1. SAR {Search and Rescue]--almost violently opposed by the bureacrats and the vision of a political appointee and some dedicated civil servants. Most were opposed. Including in a famous incident the effort of some very senior bureacrats to try and terminate FEMA SAR efforts 6 weeks prior to Oklahoma Bombing in 1995. Yea of course this blog is self serving. So as mentioned before when I was asked by the appointee if he should get a legal opinion supporting the program I said no but did show him specific statutory authorization in FEMA's legal authorities and mentioned and documented that in 1970 the federal civil defense effort had 200 FTE's devoted nation-wide to SAR and its implementation. Good work appointee--appointee one, bureacrats none. I orchestrated a brilliant and energetic young lawyer to help implement SAR [she was an all-American basketball player] to help and a very dedicated small staff led for years by a friend Mark Russo long gone from FEMA to HHS and a Presidential intern made this effort a force in disaster reponse. Mark remains to me an unsung hero and hope he is well and thriving whereever he is. A good example of the good being driven out by the bad in FEMA, or is the also another bureacratic rule.

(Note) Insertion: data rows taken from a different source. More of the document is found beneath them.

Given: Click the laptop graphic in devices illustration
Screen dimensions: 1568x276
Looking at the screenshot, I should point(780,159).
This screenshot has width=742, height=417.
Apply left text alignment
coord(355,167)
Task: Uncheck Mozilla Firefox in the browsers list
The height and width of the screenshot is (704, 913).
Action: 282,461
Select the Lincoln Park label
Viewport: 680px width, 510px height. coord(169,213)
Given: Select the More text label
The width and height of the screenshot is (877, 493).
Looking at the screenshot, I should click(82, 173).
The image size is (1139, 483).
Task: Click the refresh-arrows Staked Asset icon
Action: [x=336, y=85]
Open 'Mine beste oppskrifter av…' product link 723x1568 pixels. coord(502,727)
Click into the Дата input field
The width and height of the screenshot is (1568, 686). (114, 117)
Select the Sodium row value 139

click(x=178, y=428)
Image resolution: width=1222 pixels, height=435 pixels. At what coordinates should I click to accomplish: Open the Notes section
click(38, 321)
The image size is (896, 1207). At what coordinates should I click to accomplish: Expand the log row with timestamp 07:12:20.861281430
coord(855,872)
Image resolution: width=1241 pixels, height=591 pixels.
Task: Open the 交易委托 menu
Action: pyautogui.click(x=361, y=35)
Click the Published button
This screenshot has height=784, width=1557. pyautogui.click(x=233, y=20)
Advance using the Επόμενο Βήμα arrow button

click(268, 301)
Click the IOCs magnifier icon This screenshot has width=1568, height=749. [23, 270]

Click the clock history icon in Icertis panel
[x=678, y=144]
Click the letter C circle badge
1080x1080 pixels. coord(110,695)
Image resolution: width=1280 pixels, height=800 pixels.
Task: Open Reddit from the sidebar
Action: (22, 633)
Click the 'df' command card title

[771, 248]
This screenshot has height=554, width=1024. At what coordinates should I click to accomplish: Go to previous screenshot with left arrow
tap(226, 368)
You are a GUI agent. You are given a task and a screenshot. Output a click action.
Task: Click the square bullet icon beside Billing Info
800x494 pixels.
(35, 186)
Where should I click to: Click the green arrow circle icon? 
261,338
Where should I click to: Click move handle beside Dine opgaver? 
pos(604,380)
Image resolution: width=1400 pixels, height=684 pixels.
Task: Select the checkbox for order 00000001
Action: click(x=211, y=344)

2. Community Mental Health services--in the Disaster Relief Act of 1974 authorization existed for FDAA, FEMA's diaster predecessor in HUD to fund and operate community mental health activities post disaster. Unfortunately it called on NIMH at HHS to do this for FDAA. They had no interest. Unknowing to me as son of social worker I found this authority very interesting. What I did not know is that a legislative draftsman at HHS knowing of NIMH reluctance, and with my pushing from the FEMA end with others--got the legislation changed to allow any qualified mental health professional or organization to be mission assigned or act as subgrantee to the state to do this. When I retired in FEMA this had become a $400M annual average program. Two former nuns, one now deceased were instrumental in this development.

3. Another example is LOGISTICS in FEMA. Oddly a largely punitive reassignment of a career SES led to FEMA having its first really dedicated and professional effort in logistics. Largely driven by post-Hurricane Andrew lesson's learned that effort meagre though it was has started to pay off. Strangely, the transfer of a very skilled and dedicated civil servant who may still be in FEMA and was another gem--who for her sake I will only call Beverly--carried on after she was practically drummed out of SAR for doing a great job by those senior who hated SAR [and note the USFA was never much help in supporting SAR until long after it was successful] and the Logistics unit in FEMA really started to click. Logistics had been identified in FEMA and even by a President (Reagan in NSDD-47 [1982] as very important but hey even when the President commands does not mean it gets done. I think our current President now understands that takes a "grip" on the bureacracy that he and his WH does not have. Listen to the LBJ tapes if you want to see a master at enforcement and making sure his orders were carried out the way he wanted. Really quite scary.

Well enough of this post for now but will return in time to this subject.